Problems mounting for wild-horse management

Problems mounting for wild-horse management

Mustang population grows, costs rise, adoptions fall and 'no one has an appetite for euthanasia'
Feb 01, 2009

Reno, Nev. — The spiraling nationwide problem of how to deal with thousands of unwanted horses isn't just about domesticated horses.

It's about wild horses, too — as veterinarians, government officials, owners and horse advocates in 10 Western states know all too well.

One veterinarian is particularly well-versed on the subject because he's right in the middle of it — geographically and politically.

Boyd M. Spratling is a 33-year large-animal practitioner in Starr Valley, Nev., near Elko in the state's northeastern quadrant. Most of the managed wild herds are in his state.

He is the veterinary representative on the National Wild Horse and Burro Advisory Board, a nine-member panel that makes recommendations to the federal Bureau of Land Management, the government agency (under the Forest Service) that oversees the wild herds and the lands they roam.

Its members represent a balance of interests. Besides Spratling as the veterinary member, others represent horse and burro advocacy, research, natural-resources management, humane advocacy, wildlife management, livestock interests and the general public interest.

"We're an advisory group, but our recommendations usually carry some weight with the BLM," Spratling says.

According to the latest count available, there are about 33,000 wild horses and burros (29,500 horses and 3,500 burros) on lands the BLM manages under authority of the Wild Free-Roaming Horses and Burros Act of 1971, a law (last amended in 2004) aimed at ensuring healthy herds and rangelands with sufficient year-round forage to support them.

Because herd sizes can double about every four years, the BLM removes — it uses the term "gathers" — thousands of feral horses from the Western public lands yearly to keep herd sizes in line with habitat capacity.

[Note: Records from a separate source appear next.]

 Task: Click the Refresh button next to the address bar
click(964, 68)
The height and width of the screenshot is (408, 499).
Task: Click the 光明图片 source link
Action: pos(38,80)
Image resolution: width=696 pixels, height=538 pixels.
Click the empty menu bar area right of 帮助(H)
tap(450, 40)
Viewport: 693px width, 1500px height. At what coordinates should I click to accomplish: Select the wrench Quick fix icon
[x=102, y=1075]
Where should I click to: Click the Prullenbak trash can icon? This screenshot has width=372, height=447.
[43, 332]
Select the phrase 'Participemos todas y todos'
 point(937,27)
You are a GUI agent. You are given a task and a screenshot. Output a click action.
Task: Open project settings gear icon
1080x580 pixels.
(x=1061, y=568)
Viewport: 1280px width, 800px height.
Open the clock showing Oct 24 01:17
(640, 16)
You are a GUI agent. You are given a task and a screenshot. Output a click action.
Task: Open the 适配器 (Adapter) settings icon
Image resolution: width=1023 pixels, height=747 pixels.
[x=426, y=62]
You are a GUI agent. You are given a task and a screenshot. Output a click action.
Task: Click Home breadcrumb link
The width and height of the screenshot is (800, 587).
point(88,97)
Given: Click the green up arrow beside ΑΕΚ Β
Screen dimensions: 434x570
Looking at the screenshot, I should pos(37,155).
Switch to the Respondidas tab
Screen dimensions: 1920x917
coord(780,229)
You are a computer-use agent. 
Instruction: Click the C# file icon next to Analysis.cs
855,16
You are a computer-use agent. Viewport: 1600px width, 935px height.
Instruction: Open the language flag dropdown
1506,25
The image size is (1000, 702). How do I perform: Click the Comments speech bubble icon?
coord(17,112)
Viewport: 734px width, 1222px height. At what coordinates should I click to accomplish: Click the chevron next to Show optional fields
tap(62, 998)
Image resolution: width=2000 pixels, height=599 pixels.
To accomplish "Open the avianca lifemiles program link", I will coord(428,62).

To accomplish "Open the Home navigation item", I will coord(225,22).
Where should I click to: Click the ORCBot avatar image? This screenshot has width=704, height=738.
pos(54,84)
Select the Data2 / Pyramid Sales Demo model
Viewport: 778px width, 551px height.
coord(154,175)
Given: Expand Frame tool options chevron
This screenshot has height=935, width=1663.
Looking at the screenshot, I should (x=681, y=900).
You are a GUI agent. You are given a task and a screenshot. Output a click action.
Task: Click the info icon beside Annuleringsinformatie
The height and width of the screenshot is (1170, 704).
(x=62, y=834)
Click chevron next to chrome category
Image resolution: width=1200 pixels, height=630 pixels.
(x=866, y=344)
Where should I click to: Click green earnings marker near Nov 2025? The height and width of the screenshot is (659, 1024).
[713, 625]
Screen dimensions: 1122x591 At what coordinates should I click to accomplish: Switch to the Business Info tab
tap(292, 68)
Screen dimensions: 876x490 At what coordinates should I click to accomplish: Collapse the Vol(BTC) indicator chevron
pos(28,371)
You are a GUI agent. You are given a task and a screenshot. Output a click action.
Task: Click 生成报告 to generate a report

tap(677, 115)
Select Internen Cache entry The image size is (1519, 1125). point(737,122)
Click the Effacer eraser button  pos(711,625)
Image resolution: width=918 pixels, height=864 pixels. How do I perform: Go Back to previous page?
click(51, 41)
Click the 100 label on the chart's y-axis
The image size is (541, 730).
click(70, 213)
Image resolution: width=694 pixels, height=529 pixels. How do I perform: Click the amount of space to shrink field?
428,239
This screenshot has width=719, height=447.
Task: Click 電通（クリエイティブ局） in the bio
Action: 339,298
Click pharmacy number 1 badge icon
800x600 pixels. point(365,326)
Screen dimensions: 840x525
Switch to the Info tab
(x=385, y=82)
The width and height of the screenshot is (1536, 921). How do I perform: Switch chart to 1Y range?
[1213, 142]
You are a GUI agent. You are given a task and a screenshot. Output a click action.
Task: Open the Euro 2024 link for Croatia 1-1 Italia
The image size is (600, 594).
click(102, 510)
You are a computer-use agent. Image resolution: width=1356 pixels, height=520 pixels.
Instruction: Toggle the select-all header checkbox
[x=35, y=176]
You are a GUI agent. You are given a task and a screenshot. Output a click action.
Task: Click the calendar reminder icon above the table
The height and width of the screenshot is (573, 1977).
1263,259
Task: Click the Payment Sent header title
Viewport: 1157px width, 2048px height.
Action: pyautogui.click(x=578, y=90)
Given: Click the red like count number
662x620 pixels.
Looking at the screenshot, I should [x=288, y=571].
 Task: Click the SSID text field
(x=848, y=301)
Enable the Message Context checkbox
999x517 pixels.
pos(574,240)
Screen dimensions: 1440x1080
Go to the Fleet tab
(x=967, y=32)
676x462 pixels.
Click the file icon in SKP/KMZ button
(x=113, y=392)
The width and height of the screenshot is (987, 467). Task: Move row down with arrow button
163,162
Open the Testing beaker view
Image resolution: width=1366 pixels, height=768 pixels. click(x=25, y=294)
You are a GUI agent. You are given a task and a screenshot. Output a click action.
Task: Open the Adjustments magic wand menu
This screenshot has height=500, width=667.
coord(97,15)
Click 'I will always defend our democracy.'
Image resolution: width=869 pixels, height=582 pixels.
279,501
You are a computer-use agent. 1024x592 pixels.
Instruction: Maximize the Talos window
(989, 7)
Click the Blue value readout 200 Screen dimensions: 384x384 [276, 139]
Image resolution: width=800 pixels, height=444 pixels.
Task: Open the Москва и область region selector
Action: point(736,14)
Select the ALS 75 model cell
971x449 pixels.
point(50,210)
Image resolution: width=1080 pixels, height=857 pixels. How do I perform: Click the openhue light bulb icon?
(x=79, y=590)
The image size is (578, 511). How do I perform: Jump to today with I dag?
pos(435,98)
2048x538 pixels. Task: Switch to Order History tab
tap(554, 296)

As a result, currently about 30,000 horses are being fed and cared for at some 200 BLM short-term (corral) and long-term (pasture) holding facilities. The agency tries to place as many as possible into private hands through adoptions, but those have been on the decline because of rising feed and fuel costs — and especially so since the economic downturn began to be widely felt. Adoptions fell from 5,701 in fiscal 2005 to 3,706 in fiscal 2008. That creates a huge financial problem, BLM officials say.

The agency says it can't maintain the system under its present budget, nor can it let the herds grow unchecked; that would mean environmental disaster — overgrazing of forage, malnutrition and starvation of animals, damage to native vegetation and wildlife habitats, more soil erosion and lower water quality.

Last year, holding costs topped $27 million, or about three-fourths of the BLM's $36.2 million total budget for the program. It seeks additional funding from Congress, but whether it will get the amount it says is needed to sustain the program is questionable.